The 2023 Major League Soccer (MLS) regular season just ended, and I’m interested to see what we might learn about the teams who qualified for playoffs. So, naturally, I’ve chosen to focus on this past MLS season for our game state calculations.

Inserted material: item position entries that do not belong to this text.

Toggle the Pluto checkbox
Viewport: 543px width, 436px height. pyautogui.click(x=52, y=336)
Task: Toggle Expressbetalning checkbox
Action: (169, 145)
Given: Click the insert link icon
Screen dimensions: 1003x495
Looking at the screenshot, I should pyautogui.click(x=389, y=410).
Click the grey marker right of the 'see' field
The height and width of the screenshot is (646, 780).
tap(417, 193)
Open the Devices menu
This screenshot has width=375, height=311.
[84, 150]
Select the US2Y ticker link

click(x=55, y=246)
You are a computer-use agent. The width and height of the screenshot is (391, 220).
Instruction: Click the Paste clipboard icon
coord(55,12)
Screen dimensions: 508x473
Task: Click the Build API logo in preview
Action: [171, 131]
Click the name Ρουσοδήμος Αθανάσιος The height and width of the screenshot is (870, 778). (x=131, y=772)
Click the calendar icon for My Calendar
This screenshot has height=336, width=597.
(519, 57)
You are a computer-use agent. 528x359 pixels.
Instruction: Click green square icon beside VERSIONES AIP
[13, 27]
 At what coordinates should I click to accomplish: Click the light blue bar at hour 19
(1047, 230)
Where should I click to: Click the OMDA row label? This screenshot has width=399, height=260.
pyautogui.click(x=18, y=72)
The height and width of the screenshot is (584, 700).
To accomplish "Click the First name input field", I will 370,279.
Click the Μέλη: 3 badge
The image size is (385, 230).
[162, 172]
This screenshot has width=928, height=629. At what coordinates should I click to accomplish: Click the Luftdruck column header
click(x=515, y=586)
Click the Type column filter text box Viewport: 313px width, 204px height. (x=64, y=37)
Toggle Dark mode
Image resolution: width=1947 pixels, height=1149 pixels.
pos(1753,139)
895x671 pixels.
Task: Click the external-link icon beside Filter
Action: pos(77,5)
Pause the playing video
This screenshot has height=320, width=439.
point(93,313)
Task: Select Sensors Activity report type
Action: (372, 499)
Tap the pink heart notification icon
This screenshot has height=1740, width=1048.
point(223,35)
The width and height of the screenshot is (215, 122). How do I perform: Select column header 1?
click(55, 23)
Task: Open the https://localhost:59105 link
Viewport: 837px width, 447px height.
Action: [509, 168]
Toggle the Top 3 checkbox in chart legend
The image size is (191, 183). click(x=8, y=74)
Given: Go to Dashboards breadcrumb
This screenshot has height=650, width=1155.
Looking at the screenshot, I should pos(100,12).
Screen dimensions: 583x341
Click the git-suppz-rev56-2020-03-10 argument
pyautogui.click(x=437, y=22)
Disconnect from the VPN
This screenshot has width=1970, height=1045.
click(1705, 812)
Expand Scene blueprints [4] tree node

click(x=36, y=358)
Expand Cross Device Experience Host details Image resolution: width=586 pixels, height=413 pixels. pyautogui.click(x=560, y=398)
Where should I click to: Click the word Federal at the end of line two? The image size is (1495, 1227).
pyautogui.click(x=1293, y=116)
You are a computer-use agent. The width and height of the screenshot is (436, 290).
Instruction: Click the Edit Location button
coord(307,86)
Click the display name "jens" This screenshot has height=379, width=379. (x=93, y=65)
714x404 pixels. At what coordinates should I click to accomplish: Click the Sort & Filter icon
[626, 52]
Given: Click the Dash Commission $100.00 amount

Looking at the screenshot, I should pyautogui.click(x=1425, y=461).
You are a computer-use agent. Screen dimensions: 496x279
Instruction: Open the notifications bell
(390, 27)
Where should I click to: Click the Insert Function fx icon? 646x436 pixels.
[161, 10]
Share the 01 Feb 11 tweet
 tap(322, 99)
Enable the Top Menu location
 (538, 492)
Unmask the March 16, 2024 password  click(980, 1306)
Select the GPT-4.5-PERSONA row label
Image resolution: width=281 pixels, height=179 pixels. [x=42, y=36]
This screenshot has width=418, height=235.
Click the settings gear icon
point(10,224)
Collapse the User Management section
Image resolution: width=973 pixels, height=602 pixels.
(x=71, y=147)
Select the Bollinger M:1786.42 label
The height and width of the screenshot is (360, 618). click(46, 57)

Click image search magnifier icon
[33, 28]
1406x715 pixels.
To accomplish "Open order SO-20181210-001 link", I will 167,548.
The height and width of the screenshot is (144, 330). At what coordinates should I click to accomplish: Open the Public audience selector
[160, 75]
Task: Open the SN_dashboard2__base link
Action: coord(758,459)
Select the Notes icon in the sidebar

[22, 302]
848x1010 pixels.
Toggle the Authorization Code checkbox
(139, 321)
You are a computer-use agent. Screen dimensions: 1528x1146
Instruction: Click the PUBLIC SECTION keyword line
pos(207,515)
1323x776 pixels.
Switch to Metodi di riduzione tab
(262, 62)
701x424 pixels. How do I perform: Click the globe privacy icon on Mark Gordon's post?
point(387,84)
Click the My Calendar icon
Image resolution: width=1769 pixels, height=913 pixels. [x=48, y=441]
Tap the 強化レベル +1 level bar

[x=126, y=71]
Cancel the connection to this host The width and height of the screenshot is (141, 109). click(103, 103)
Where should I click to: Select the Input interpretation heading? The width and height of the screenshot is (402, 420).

To begin², we pull raw FBref data from pre-saved {worldfootballR} release data, starting with match shots.

Code

## data scrape
library(worldfootballR) ## version: 0.6.4.9

## data manipulation
library(dplyr)
library(lubridate)
library(tidyr)

COUNTRY <- 'USA'
GENDER <- 'M'
TIER <- '1st'
SEASON_END_YEAR <- 2023

raw_shots <- worldfootballR::load_fb_match_shooting(
  country = COUNTRY,
  gender = GENDER,
  tier = TIER,
  season_end_year = SEASON_END_YEAR
)

dplyr::glimpse(raw_shots)
#> Rows: 15,277
#> Columns: 23
#> $ MatchURL         <chr> "https://fbref.com/en/matches/48a684ed/Nashvil…
#> $ Date             <chr> "2023-02-25", "2023-02-25", "2023-02-25", "202…
#> $ Squad            <chr> "Nashville", "Nashville", "Nashville", "Nashvi…
#> $ Home_Away        <chr> "Home", "Home", "Home", "Home", "Home", "Home"…
#> $ Match_Half       <dbl> 1, 1, 1, 1, 1, 2, 2, 2, 2, 1, 1, 1, 1, 2, 2, 2…
#> $ Minute           <chr> "6", "13", "31", "34", "45+1", "51", "73", "80…
#> $ Player           <chr> "Jacob Shaffelburg", "Sean Davis", "Teal Bunbu…
#> $ Player_Href      <chr> "/en/players/339a2561/Jacob-Shaffelburg", "/en…
#> $ xG               <chr> "0.39", "0.09", "0.03", "0.25", "0.04", "0.02"…
#> $ PSxG             <chr> "0.47", "", "0.06", "0.74", "", "", "", "0.96"…
#> $ Outcome          <chr> "Saved", "Off Target", "Saved", "Goal", "Off T…
#> $ Distance         <chr> "16", "18", "29", "8", "17", "25", "28", "11",…
#> $ `Body Part`      <chr> "Right Foot", "Left Foot", "Right Foot", "Righ…
#> $ Notes            <chr> "", "Volley", "Deflected", "Volley", "", "", "…
#> $ Player_SCA_1     <chr> "Randall Leal", "Aníbal Godoy", "Jacob Shaffel…
#> $ Event_SCA_1      <chr> "Pass (Live)", "Pass (Live)", "Pass (Live)", "…
#> $ Player_SCA_2     <chr> "Walker Zimmerman", "Jack Maher", "Joe Willis"…
#> $ Event_SCA_2      <chr> "Pass (Live)", "Pass (Live)", "Pass (Live)", "…
#> $ Competition_Name <chr> "Major League Soccer", "Major League Soccer", …
#> $ Gender           <chr> "M", "M", "M", "M", "M", "M", "M", "M", "M", "…
#> $ Country          <chr> "USA", "USA", "USA", "USA", "USA", "USA", "USA…
#> $ Tier             <chr> "1st", "1st", "1st", "1st", "1st", "1st", "1st…
#> $ Season_End_Year  <int> 2023, 2023, 2023, 2023, 2023, 2023, 2023, 2023…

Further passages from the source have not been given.